* [What you should do] Report how many lines in the listing below contain the string "tool", with case counting, and reply with only that number.
## START
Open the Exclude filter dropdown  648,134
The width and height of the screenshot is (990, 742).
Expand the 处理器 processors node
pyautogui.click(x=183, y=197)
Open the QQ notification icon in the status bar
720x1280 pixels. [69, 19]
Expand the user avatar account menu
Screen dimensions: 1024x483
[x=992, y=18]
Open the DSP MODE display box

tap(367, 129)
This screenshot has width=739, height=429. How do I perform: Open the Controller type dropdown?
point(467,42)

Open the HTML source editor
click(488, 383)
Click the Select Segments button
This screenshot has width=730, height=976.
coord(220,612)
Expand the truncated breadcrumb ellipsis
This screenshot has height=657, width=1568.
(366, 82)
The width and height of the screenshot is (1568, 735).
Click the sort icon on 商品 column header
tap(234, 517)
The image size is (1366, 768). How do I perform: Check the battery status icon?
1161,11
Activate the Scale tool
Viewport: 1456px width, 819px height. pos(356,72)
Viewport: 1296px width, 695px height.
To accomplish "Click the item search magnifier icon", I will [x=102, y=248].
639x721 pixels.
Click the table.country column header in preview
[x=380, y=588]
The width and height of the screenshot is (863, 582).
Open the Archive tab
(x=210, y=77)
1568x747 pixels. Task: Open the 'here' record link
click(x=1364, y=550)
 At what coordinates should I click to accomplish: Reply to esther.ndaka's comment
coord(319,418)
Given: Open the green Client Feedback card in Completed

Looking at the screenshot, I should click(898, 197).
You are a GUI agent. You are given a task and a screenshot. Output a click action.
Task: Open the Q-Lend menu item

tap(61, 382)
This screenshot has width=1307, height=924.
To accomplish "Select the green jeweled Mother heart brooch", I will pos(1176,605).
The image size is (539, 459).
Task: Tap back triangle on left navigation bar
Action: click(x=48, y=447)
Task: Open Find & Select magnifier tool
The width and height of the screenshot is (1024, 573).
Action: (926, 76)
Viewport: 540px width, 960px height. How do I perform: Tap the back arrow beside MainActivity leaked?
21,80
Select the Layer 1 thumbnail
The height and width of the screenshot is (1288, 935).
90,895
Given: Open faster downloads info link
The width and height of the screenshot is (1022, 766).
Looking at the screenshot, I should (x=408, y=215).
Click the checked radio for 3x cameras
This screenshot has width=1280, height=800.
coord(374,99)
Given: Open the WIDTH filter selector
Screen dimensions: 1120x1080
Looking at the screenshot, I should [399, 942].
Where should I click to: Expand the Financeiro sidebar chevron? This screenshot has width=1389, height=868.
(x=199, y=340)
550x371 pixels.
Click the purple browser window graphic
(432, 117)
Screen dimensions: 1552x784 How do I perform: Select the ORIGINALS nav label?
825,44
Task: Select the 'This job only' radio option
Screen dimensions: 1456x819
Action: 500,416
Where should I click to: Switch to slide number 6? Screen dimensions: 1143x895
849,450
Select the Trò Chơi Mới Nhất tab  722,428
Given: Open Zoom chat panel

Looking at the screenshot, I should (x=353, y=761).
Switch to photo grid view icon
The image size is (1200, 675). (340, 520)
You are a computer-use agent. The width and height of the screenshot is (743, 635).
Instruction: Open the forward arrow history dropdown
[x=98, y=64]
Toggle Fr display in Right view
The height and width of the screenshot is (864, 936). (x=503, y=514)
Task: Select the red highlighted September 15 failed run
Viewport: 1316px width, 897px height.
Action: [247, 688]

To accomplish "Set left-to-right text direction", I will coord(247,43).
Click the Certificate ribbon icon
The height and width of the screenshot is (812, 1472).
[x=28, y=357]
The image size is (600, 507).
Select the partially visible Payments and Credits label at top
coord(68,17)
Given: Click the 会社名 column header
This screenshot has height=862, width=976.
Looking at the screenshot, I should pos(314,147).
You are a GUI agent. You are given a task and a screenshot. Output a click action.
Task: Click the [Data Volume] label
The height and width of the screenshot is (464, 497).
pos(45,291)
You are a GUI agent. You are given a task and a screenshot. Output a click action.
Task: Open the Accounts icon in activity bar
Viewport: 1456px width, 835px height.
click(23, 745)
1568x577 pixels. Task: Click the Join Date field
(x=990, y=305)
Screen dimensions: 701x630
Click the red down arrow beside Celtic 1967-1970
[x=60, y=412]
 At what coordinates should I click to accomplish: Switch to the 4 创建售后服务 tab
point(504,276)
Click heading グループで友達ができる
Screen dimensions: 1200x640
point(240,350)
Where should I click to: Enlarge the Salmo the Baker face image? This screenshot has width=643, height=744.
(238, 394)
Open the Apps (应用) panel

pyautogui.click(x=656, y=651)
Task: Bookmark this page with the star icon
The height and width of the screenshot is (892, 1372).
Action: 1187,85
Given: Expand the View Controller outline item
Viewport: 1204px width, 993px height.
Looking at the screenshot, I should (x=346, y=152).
## END
* [Exercise response] 2